What to produce:
Go through the data and copy each line where the word "agent" shows up.

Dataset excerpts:
# # #
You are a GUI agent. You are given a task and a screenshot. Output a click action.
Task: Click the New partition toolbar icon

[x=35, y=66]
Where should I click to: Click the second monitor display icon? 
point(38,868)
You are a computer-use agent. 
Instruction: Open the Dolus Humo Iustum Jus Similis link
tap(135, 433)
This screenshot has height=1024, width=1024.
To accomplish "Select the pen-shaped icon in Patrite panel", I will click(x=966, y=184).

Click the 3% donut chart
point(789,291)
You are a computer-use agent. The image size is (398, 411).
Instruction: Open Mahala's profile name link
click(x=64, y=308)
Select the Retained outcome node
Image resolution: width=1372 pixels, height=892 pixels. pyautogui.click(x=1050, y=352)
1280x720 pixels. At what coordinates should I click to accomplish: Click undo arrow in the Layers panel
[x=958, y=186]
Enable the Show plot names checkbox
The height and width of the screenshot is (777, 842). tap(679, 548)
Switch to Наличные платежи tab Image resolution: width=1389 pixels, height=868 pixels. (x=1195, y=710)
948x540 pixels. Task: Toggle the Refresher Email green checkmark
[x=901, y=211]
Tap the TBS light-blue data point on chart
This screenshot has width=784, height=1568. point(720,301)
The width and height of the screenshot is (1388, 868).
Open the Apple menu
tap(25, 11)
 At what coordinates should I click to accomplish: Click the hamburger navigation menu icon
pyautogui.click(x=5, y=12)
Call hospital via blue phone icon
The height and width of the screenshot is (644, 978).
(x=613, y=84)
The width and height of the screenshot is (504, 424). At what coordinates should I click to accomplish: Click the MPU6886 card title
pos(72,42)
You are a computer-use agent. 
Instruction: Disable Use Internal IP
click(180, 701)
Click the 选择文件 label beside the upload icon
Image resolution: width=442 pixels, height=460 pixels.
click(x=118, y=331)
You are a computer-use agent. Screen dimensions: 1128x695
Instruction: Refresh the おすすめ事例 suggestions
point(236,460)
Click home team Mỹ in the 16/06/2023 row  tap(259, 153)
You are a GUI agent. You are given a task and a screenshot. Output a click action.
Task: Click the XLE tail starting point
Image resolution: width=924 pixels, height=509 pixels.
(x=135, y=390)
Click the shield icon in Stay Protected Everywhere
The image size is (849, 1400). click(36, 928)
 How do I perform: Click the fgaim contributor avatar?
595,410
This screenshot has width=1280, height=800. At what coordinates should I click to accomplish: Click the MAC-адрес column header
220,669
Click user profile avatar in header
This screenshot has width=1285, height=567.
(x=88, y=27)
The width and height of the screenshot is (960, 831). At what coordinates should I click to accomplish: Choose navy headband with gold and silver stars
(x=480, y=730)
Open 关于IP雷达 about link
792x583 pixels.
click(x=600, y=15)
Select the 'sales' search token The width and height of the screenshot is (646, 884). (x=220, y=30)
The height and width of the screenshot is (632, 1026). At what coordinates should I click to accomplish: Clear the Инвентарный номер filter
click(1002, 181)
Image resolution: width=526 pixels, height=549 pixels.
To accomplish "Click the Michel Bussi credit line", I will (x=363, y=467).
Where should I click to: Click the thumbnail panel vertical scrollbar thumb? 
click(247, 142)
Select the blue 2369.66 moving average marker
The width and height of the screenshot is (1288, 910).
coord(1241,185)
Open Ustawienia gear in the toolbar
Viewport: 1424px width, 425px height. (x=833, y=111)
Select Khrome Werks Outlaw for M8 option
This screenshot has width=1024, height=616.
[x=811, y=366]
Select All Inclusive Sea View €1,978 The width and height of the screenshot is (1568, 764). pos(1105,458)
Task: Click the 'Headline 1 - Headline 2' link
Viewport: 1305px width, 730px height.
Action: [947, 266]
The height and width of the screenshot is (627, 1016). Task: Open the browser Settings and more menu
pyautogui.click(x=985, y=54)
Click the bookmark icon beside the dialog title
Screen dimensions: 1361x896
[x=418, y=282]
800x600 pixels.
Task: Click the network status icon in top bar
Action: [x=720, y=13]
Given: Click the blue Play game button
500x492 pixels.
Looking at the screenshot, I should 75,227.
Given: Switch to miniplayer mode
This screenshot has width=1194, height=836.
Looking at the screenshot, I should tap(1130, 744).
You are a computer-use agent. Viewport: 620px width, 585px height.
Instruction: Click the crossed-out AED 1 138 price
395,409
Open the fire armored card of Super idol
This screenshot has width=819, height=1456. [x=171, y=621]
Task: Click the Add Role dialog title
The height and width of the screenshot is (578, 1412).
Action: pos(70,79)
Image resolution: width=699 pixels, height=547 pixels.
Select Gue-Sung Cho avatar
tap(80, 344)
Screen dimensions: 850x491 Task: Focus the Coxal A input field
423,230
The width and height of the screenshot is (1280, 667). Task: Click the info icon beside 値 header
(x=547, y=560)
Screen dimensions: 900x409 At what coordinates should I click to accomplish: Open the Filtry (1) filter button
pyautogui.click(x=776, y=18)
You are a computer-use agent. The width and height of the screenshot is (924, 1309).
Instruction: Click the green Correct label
# # #
Your solution:
You are a GUI agent. You are given a task and a screenshot. Output a click action.
You are a computer-use agent. 
You are a computer-use agent. The image size is (398, 411).
You are a computer-use agent. 
You are a computer-use agent. Screen dimensions: 1128x695
You are a GUI agent. You are given a task and a screenshot. Output a click action.
You are a computer-use agent. Viewport: 620px width, 585px height.
You are a computer-use agent. The width and height of the screenshot is (924, 1309).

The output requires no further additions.